COMMENT FROM STATE TREASURER BILL LOCKYER (received March 19, 2007):
The Hewlett-Packard pretexting case certainly has culprits. Neither I nor lawyers at the Department of Justice are among them. The defendants in this case broke the laws of our state and, in the process, violated constitutionally-protected privacy rights. Combined, the prosecutors in this case possessed more than seven decades of experience. They evaluated the evidence and determined they could win a unanimous jury verdict on the charges filed.

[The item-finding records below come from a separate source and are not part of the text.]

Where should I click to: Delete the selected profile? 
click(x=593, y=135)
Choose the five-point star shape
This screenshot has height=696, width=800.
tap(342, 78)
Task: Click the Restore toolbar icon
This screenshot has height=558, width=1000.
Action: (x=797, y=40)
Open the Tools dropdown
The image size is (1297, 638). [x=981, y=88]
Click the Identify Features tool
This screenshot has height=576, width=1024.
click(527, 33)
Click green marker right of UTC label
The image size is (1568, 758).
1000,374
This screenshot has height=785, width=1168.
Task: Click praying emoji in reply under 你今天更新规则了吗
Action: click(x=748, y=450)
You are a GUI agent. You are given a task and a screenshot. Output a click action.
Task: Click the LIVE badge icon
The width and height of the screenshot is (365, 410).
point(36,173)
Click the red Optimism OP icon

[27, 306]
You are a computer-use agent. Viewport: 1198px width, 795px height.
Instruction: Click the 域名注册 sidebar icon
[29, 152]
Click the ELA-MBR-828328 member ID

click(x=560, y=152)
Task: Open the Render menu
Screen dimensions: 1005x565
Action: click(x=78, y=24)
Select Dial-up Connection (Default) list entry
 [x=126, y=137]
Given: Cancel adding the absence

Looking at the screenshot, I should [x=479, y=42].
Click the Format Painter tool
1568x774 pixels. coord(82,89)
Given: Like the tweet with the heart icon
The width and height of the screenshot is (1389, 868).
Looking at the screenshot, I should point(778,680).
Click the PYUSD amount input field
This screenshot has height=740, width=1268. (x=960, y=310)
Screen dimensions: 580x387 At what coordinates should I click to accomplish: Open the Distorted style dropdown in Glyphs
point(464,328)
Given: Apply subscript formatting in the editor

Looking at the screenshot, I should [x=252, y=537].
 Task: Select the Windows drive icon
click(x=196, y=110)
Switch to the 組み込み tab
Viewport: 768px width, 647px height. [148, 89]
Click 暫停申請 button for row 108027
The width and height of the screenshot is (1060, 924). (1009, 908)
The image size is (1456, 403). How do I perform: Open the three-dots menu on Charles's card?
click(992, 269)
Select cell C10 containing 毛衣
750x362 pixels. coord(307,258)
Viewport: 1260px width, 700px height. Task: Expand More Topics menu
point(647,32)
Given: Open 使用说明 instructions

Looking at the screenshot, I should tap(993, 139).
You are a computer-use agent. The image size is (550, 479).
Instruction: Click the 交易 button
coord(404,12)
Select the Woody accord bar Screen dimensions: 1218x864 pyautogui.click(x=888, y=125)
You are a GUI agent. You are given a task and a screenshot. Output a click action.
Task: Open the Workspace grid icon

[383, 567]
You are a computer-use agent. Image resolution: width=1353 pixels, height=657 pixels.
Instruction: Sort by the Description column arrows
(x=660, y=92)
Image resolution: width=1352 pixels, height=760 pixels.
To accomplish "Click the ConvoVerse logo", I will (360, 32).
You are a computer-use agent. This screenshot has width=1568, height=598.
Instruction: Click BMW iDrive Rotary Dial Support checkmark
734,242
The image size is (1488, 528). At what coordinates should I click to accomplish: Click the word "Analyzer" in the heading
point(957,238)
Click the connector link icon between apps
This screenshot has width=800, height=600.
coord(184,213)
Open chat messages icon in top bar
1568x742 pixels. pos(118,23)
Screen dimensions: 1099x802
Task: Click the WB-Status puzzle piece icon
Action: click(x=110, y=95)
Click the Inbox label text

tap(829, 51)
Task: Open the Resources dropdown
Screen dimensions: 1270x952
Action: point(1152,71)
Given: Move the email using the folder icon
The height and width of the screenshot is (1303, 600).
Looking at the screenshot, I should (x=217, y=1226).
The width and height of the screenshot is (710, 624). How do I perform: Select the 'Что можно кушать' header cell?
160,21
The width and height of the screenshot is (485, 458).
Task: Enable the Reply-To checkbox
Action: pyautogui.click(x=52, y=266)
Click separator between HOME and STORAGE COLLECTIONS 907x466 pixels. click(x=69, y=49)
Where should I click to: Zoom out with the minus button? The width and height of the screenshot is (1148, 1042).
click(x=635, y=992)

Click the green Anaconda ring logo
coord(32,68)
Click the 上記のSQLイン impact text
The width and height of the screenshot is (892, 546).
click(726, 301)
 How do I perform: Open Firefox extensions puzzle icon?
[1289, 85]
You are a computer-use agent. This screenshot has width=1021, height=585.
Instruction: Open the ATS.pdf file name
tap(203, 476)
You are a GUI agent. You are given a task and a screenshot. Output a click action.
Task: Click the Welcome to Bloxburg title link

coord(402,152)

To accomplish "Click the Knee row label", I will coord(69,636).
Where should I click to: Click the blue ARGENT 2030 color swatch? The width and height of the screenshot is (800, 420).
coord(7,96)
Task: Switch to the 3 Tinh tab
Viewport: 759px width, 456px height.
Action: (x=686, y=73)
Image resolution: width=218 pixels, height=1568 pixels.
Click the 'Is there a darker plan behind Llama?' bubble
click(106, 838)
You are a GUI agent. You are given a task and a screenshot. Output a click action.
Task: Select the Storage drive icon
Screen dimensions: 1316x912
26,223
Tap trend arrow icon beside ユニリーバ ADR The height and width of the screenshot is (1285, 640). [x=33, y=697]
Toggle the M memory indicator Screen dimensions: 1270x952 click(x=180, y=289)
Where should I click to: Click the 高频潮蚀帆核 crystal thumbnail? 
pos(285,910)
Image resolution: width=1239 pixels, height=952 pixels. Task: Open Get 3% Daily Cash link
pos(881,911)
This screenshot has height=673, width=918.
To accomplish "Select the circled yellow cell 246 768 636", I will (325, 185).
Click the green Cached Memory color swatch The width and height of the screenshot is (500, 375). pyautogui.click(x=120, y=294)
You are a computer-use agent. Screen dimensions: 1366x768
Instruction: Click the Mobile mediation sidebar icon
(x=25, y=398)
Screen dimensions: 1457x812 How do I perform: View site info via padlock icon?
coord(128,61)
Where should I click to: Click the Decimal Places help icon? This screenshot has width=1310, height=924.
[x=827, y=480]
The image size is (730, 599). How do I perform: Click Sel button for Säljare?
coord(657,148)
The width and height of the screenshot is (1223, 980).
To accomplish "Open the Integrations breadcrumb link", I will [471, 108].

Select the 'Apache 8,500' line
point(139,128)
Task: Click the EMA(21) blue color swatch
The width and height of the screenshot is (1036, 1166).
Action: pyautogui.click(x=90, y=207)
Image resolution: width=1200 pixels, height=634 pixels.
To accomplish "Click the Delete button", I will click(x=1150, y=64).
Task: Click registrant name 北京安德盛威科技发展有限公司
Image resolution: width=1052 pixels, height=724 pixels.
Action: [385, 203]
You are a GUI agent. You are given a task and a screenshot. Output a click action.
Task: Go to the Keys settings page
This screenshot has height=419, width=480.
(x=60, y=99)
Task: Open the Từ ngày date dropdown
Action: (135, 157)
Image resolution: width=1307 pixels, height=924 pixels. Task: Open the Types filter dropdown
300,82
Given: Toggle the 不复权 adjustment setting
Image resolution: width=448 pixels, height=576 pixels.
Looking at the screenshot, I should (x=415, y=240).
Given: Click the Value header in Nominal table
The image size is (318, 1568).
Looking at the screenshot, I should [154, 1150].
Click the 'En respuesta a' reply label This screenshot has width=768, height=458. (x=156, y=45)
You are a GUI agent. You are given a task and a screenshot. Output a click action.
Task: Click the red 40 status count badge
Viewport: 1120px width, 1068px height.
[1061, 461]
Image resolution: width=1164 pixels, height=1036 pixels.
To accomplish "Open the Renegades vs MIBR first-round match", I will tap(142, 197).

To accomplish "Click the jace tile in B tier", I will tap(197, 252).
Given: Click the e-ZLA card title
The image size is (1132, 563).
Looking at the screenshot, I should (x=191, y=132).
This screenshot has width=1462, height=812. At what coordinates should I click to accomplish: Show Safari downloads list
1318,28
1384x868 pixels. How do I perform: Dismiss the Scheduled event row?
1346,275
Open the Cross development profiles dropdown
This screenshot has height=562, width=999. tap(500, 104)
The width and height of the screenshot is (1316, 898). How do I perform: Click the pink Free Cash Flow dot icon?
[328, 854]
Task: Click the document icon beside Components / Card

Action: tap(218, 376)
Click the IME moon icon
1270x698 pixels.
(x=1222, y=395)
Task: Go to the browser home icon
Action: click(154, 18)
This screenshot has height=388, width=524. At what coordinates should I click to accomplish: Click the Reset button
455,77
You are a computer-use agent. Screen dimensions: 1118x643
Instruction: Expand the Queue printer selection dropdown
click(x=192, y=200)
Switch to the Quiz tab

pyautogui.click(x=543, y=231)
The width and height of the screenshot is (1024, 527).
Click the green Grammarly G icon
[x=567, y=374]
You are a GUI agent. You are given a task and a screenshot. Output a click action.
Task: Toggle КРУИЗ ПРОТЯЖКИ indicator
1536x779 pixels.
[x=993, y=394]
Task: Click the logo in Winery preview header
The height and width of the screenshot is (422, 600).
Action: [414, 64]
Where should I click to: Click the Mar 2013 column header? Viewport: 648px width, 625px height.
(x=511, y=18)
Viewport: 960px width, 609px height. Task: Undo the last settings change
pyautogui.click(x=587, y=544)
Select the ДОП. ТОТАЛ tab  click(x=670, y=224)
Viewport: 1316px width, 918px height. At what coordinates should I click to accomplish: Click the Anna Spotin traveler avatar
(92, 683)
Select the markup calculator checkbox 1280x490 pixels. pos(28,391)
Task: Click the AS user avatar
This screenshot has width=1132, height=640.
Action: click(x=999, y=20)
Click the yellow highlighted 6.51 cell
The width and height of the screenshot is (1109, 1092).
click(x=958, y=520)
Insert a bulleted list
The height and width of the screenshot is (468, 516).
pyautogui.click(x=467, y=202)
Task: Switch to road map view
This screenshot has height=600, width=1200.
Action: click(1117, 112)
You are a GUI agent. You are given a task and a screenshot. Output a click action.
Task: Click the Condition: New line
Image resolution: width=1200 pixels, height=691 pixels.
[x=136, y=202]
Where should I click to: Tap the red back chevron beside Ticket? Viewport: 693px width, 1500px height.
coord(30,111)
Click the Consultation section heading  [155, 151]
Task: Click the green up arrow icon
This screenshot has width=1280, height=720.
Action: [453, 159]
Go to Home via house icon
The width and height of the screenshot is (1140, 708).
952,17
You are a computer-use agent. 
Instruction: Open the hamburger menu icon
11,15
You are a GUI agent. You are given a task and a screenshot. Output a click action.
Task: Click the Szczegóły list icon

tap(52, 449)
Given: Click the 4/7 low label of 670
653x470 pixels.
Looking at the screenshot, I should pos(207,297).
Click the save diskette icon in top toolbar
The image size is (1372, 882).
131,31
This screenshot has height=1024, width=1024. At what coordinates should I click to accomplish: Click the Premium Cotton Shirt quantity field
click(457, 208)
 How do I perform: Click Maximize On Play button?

HP officials’ legal investigation of the conduct essentially consisted of consulting a lawyer in Massachusetts connected to a defendant and surfing the Web. That lack of due diligence is matched only by some pundits’ lack of credibility. The Stanford professor frequently quoted as a critic of the charges didn?t even know phone companies are utilities in California, a key facet of the case.
This case was not cobbled together. It rested on a solid foundation of evidence and state laws. I had a duty to pursue justice, regardless of the status or special circumstances of any particular defendant. If I had wanted to take the politically correct action, I would have ignored the evidence and dropped the case. I’m proud I didn’t place election-year comfort above duty.